Financial Assistance for Tuition

Preschool tuition is a significant household expense. The national average for full-time, full-year preschool runs roughly $13,655 per child annually, though costs vary widely by location. Several programs can help offset what families pay at Cadence-affiliated schools or any licensed childcare provider.

The federal Child Care and Development Fund (CCDF) provides vouchers to low-income families, and most states allow parents to use those vouchers at any provider that meets CCDF eligibility requirements. Whether a specific Cadence location accepts these vouchers depends on that school’s participation status, so ask the school directly.

Military families who can’t access on-base childcare due to distance or waitlists may qualify for the Military Child Care in Your Neighborhood (MCCYN) fee assistance program, which is funded by the Department of Defense and the U.S. Coast Guard.10Military Child Care in Your Neighborhood. Military Child Care in Your Neighborhood Eligibility is based on the family’s DOD-approved sponsor type.

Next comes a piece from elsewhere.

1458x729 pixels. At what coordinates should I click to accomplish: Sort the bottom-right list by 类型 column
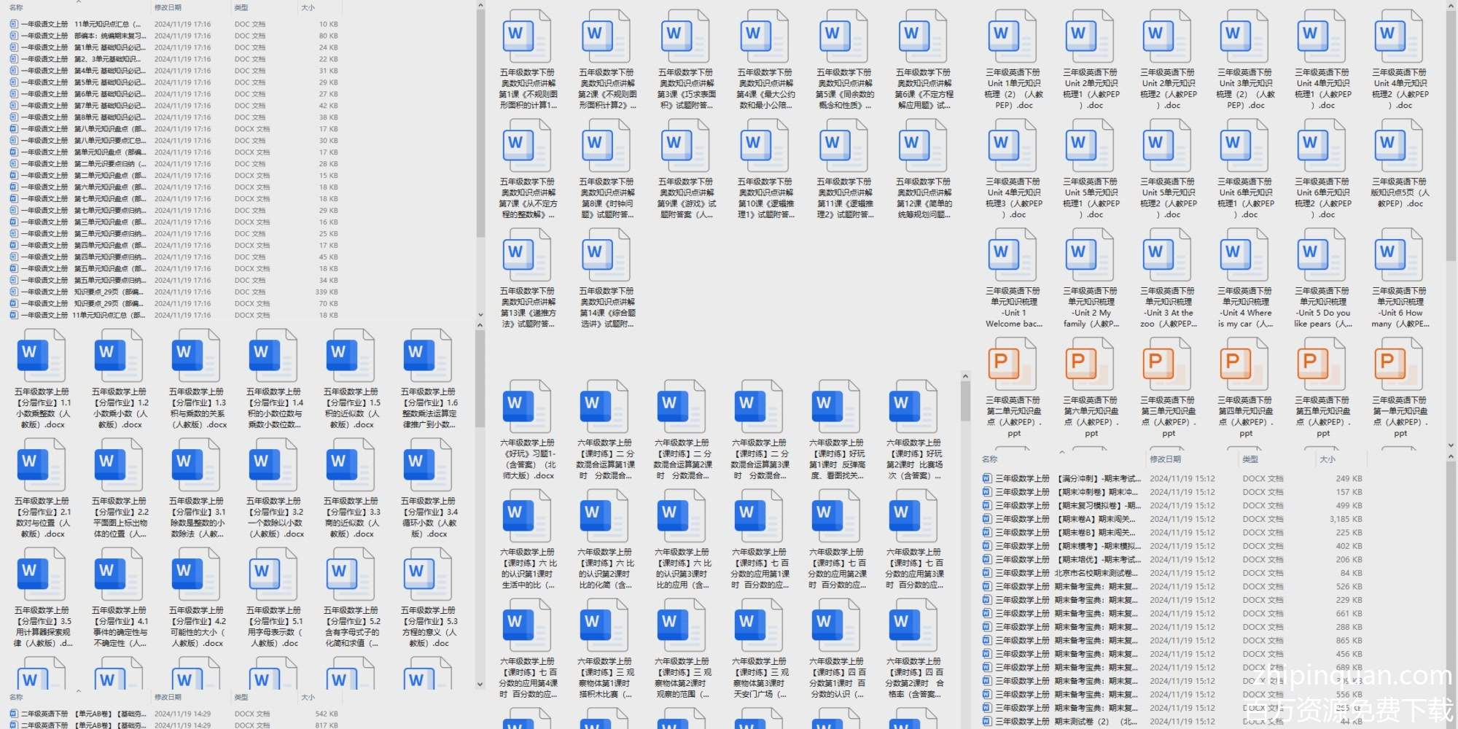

On the tax side, employer-sponsored dependent care flexible spending accounts allow you to set aside pre-tax dollars for childcare expenses. For 2026, the annual contribution limit rises to $7,500 for single parents and married couples filing jointly, or $3,750 for married individuals filing separately. The federal child and dependent care tax credit also remains available for qualifying expenses, though it cannot be claimed on the same dollars run through an FSA.